La traslazione di corpi di martiri cristiani dalle catacombe di Roma a partire dal 1651 accrebbe ulteriormente la sacralità del luogo.
Tra questi si vorrebbe anche San Valentino, celebrato il 14 febbraio dalla popolare cerimonia della benedizione della “chiavetta d'oro”, donata ai bimbi a protezione dall'epilessia.
Sul lato sinistro dell'esedra una scalinata e poi un sentiero conducono sino alla cima del colle (m 150) dominato dall'imponente Mastio Federiciano, anche detto “Torrione”, voluto dall'imperatore Federico II di Svevia che, in visita a Monselice nel 1239, lo nominò camera speciale imperiale.
Sul lato settentrionale del colle della Rocca, nascosta dalla fitta vegetazione, sorge l'appartata Chiesa di San Tommaso che conserva consistenti brani d'affreschi tardo duecenteschi.
Ritornando al “duomo vecchio”e scendendo per Vicolo Scalone si giunge alla Chiesa di San Martino, fulcro dell'omonimo quartiere, ricostruzione settecentesca su originario tempio del X secolo.
Sulla sottostante via Carboni si scorge Ca' Bertana, quattrocentesca abitazione mercantile di gusto “lombardesco” a tre arcate e portico, la facciata impreziosita da un'elegante quadrifora centrale decorata in pietra tenera di Nanto.
Risalendo verso piazza Mazzini si incontra la chiesa di Santo Stefano, risalente ai secoli XIII-XIV, e Ca' Paradisi-Capodivacca, in via San Luigi, bell'esempio di architettura padovana quattrocentesca con trifore ad archi a tutto sesto abbelliti da palmette decorative.
Percorrendo via Garibaldi e via San Giacomo si giunge al Convento di San Giacomo, sorto nel 1162 come ospedale per poveri e pellegrini, poi trasformato in monastero benedettino e dal 1677 sede di una comunità francescana di Frati Minori.
Al suo interno un piccolo ma interessante museo missionario con reperti tradotti dalle missioni d'Asia Orientale.
La chiesa conserva un pregevole ciclo pittorico del fiammingo Michele Desubleo, opere di Jacopo Palma il Giovane e di Gianbattista Maganza.
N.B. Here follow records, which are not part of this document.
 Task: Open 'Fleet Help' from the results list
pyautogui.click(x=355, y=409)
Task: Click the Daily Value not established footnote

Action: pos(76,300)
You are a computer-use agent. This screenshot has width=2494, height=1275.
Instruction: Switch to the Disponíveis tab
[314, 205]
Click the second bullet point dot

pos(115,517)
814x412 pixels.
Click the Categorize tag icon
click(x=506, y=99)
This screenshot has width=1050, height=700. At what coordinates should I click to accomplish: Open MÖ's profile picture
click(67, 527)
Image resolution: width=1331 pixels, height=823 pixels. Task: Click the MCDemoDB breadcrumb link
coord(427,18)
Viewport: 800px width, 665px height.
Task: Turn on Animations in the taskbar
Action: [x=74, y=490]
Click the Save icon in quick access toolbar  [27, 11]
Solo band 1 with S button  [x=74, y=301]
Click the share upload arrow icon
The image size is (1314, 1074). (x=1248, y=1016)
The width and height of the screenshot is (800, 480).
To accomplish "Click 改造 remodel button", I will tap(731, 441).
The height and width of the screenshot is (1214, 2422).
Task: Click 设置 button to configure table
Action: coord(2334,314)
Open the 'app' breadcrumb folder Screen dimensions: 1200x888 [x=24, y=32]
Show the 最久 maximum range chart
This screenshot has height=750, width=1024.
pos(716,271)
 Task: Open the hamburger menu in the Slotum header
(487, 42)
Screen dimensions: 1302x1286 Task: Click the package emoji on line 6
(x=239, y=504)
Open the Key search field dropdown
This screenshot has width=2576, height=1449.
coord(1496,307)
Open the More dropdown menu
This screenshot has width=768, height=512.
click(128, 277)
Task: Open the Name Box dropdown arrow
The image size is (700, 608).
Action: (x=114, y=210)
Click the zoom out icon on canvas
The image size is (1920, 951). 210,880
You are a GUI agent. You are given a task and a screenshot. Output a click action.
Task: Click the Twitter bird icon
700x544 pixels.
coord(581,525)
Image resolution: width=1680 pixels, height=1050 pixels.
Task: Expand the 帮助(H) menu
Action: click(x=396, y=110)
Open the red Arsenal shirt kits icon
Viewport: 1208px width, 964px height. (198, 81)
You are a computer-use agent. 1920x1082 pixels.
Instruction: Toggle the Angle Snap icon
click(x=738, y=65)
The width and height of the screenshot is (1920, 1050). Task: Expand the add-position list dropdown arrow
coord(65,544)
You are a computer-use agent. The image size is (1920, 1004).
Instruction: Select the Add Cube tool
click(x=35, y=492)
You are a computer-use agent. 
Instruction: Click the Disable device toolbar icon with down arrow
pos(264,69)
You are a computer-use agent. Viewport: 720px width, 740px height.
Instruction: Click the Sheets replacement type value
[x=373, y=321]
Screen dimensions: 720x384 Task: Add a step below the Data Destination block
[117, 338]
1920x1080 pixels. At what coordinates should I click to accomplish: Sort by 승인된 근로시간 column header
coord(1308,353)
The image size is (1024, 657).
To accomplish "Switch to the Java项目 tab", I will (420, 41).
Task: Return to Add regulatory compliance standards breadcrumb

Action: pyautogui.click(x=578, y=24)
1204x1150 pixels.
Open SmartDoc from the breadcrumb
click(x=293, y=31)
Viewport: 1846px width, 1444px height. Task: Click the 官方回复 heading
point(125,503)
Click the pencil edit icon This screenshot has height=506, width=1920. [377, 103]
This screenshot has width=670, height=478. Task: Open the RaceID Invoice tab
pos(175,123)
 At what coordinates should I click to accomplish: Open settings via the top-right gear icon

Le ville lungo il Bisatto.
A partire dal XVI secolo, lungo le maggiori vie di penetrazione fluviale tra la città lagunare e i loro possedimenti terrieri, i patrizi veneziani costruirono sontuose ville di campagna.
A questo periodo risalgono anche le ville monselicensi lungo il canale Bisatto, agile via d'acqua da Padova ad Este attraverso Monselice.
In prossimità del ponte della Grola, si incontra Villa Contarini dall'ariosa facciata settecentesca, tipico esempio di architettura veneta. Risalendo la sponda sinistra del canale verso nord, si giunge a Villa Pisani (sec. XVI) d'impianto palladiano.
Sempre sul lato sinistro del canale ma molto più a nord, in località Rivella, sorge Villa Emo che richiama le più belle architetture del Palladio, soprattutto nell'imponente colonnato frontale e nel geometrico disegno dell'ampio giardino all'italiana.